Transcribed and marked up by Ciaran Crossey.
The 1986 NIPSA Conference agenda has been blatantly and bureaucratically rigged by the union’s right wing who have a majority on the Alliance Council (Executive Committee). 104 motions are to be discussed while 46, mainly motions submitted by left-wing branches, have been ruled out of order.
The main grounds for this bureaucratic manoeuvre are that these motions are said to contravene strict political guide-lines drawn up by the Alliance Council during the year. These prevent the union from discussing what they call party political motions or from attacking particular governments or social systems.
In practice these guidelines allow the union leadership to rule out motions they do not like. The reason is clear. For years the NIPSA Conferences have been moving to the left. As well as the crucial motions on pay, conditions and union democracy, motions on subjects such as South Africa, Sri Lanka, Chile, nuclear power, and motions demanding clear socialist solutions to the problems of workers in Northern Ireland have all been passed. Unable to answer the arguments which have swung past conferences on these questions, the right wing are now resorting to the bureaucratic method of stifling debate.
For example last year a motion porting the stand of Liverpool Council was passed. This year a motion which simply opposes the surcharging of councillors in Liverpool and Lambeth has been taken off the agenda.
The motion is not directly party political but it has been ruled out nonetheless. There are many other examples. And of course these guidelines have been and are a device to prevent discussion of the current situation the North. No less than seven motions calling for a trade union campaign to counter the sectarianism which has resulted from the Anglo-Irish Agreement have been bureaucratically struck off.
Perhaps the surprise twist of bureaucratic logic is the ruling of a motion calling for a ballot to establish a political fund on the grounds that this would require a constitutional amendment. How come a similar motion has gone through many British union conferences, most recently that of the IPCS without a constitutional amendment?

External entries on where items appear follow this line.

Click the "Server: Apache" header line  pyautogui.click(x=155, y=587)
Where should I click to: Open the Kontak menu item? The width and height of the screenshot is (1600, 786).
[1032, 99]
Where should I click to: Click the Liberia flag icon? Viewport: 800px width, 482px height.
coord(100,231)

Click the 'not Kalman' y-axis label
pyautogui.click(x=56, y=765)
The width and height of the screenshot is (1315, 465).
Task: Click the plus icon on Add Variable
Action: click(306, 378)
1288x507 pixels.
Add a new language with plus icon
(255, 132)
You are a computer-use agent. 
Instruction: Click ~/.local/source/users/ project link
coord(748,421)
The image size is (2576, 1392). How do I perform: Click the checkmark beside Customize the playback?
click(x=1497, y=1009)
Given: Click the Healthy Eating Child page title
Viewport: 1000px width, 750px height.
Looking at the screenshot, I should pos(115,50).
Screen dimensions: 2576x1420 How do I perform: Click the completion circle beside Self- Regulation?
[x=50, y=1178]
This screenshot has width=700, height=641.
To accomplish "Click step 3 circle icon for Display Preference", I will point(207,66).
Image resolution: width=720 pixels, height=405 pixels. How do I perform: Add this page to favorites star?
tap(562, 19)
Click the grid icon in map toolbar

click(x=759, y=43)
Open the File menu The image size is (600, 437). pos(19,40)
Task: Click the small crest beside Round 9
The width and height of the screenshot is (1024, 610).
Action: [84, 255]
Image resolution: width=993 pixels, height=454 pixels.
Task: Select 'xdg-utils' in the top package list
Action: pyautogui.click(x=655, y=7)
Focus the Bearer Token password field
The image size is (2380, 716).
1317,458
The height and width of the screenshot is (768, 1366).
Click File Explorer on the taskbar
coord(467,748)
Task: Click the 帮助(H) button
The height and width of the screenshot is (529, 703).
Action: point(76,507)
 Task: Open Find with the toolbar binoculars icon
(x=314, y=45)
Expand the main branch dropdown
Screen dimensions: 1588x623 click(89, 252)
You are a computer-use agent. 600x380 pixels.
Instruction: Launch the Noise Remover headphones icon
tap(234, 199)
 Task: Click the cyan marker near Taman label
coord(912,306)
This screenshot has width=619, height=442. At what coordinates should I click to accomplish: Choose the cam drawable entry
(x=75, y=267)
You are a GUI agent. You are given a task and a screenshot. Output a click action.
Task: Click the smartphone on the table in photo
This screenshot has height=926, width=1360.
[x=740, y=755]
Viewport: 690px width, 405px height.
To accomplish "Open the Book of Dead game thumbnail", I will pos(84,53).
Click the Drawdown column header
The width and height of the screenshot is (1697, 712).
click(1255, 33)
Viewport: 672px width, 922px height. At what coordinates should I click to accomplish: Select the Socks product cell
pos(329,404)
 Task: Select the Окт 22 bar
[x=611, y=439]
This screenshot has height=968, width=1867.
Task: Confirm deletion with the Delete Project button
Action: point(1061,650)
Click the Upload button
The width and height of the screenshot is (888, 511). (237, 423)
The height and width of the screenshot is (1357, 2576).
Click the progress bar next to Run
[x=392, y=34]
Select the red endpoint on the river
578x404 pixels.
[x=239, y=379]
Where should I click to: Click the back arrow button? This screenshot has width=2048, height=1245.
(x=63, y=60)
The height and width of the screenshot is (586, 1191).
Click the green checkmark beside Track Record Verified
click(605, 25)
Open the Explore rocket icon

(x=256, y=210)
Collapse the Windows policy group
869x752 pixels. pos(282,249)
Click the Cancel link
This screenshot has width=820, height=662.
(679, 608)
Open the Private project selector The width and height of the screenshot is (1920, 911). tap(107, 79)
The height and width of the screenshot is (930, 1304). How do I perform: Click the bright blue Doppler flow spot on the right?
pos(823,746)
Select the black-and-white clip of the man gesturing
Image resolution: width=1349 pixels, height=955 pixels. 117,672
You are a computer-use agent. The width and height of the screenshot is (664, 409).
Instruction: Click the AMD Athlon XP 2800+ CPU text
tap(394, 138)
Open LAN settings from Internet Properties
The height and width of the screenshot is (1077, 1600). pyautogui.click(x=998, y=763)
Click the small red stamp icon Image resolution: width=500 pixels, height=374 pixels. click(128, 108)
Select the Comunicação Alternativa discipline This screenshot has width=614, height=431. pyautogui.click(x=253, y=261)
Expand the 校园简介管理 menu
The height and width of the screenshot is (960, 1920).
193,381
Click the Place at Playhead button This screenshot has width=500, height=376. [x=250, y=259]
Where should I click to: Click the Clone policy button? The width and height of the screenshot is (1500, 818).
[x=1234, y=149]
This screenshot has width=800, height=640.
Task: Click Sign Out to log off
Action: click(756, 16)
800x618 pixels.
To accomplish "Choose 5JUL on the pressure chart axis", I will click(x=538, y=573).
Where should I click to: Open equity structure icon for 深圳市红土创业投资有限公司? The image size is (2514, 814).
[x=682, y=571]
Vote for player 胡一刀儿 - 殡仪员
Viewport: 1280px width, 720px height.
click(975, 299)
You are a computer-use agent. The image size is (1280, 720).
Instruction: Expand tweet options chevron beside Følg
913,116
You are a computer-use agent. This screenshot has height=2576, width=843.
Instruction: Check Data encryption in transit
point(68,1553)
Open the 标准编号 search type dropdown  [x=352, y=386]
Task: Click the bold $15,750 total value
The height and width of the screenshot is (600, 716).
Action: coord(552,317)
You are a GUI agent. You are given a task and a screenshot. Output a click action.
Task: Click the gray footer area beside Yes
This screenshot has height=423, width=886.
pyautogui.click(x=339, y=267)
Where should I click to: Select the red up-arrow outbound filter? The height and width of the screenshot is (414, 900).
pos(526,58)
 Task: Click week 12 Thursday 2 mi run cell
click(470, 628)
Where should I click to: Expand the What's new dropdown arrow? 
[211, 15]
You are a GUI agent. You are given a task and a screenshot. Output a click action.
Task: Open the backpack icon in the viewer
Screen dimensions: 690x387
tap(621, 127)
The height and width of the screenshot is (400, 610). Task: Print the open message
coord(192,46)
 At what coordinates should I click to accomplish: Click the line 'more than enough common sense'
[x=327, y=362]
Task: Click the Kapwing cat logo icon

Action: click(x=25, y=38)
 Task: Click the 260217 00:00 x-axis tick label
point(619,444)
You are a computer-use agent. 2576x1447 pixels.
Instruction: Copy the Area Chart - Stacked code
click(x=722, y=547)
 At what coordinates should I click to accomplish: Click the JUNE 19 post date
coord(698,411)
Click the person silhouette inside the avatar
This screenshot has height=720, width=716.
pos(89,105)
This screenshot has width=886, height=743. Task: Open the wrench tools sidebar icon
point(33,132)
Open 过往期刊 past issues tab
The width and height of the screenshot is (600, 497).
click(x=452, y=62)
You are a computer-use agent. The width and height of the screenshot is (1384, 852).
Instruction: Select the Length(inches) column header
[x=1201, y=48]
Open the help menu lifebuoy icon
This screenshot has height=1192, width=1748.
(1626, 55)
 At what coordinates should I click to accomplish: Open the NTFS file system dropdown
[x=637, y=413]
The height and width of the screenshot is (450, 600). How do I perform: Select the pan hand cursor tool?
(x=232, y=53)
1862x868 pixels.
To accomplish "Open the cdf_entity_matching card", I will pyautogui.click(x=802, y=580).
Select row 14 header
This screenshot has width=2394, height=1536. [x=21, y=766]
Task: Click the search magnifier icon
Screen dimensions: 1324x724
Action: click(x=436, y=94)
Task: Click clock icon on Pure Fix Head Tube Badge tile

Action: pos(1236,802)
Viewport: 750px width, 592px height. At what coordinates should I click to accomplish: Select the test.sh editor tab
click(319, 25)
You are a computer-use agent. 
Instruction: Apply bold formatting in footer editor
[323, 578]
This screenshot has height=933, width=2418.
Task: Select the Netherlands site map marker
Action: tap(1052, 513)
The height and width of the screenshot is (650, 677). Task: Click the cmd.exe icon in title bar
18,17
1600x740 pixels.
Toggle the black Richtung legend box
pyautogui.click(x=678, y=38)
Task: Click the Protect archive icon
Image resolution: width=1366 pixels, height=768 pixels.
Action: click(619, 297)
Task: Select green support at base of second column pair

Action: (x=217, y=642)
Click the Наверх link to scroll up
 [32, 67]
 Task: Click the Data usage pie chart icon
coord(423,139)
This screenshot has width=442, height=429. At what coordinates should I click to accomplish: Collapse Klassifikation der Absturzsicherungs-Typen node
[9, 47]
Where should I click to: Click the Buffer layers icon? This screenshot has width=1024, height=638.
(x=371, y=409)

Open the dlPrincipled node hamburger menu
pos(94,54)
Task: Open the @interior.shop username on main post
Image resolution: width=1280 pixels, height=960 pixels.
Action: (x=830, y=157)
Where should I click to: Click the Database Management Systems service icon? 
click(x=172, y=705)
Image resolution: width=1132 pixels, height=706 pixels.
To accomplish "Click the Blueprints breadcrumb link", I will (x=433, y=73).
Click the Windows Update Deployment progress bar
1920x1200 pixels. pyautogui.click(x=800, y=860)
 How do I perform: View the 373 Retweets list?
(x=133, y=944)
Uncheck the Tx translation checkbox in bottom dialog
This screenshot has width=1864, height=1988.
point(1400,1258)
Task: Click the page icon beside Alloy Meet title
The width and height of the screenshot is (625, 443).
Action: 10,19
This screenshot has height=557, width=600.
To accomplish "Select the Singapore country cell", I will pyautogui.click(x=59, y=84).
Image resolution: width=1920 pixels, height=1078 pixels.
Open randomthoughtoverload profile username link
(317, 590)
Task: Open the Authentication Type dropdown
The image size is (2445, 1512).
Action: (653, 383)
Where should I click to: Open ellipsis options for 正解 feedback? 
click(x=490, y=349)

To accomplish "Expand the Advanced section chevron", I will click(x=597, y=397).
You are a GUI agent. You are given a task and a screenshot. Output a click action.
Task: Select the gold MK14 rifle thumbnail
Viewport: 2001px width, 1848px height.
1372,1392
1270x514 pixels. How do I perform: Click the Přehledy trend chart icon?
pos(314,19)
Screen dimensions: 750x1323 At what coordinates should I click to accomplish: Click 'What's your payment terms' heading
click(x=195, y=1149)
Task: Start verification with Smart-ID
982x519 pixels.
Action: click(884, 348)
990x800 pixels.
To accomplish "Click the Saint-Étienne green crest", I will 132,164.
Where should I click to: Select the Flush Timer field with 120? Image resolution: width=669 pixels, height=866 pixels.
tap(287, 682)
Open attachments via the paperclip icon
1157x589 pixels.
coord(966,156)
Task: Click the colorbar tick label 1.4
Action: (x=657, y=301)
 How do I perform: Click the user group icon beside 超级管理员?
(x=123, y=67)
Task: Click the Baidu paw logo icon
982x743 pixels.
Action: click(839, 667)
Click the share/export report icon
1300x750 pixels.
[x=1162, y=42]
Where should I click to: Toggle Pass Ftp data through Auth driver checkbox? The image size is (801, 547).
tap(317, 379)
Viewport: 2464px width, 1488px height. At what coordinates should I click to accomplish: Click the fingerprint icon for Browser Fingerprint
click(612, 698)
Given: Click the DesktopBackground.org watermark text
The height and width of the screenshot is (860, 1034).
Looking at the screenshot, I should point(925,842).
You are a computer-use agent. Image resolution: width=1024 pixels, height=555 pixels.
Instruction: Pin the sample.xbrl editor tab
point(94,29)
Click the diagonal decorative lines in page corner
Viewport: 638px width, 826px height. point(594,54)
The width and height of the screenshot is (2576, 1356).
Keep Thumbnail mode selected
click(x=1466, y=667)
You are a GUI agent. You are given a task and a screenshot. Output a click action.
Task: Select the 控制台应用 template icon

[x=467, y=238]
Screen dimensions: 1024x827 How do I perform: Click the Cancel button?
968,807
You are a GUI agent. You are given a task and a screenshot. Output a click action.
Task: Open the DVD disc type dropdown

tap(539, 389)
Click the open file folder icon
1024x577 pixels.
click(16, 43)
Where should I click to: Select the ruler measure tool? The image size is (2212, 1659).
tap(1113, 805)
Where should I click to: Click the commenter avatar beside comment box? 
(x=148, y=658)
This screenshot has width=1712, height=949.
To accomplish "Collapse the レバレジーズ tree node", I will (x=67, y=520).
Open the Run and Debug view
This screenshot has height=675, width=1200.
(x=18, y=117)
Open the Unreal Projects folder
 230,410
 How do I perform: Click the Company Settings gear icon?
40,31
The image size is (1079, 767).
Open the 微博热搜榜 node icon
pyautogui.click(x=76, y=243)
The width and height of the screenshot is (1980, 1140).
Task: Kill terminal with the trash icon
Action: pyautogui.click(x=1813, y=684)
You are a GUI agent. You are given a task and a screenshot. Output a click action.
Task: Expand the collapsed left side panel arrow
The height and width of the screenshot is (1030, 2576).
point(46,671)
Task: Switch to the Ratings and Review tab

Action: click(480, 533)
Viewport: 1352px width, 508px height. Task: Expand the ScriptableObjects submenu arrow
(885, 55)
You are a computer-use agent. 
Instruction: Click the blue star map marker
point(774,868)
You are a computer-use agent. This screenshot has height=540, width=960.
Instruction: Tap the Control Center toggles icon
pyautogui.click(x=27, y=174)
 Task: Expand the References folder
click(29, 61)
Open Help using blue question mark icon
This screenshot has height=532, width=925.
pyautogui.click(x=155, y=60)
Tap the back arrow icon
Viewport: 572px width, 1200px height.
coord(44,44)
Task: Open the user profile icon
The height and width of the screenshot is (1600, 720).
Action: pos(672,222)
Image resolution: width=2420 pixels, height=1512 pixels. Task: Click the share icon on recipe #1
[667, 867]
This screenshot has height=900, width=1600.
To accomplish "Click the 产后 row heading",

In fact the implantation of the motion would mean the changing of the constitution not this year, but next – assuming the ballot resulted in a yes vote.
The NIPSA Broad left are campaigning within the union against this stifling of debate. They have circulated branches and are planning a special protest meeting at the conference.
Whatever the outcome of the Conference the campaign by the Left will have to be stepped up. If the right wing get their way NIPSA would be turned into a tame union prevented from taking up any of the broad issues which affect its members. Every branch should join the Broad Left in campaign to maintain NIPSA’s democratic traditions and develop a fighting union capable of protecting its member’s interests playing its part alongside the rest of the Northern Ireland trade union movement in the fight to eliminate poverty and sectarianism here.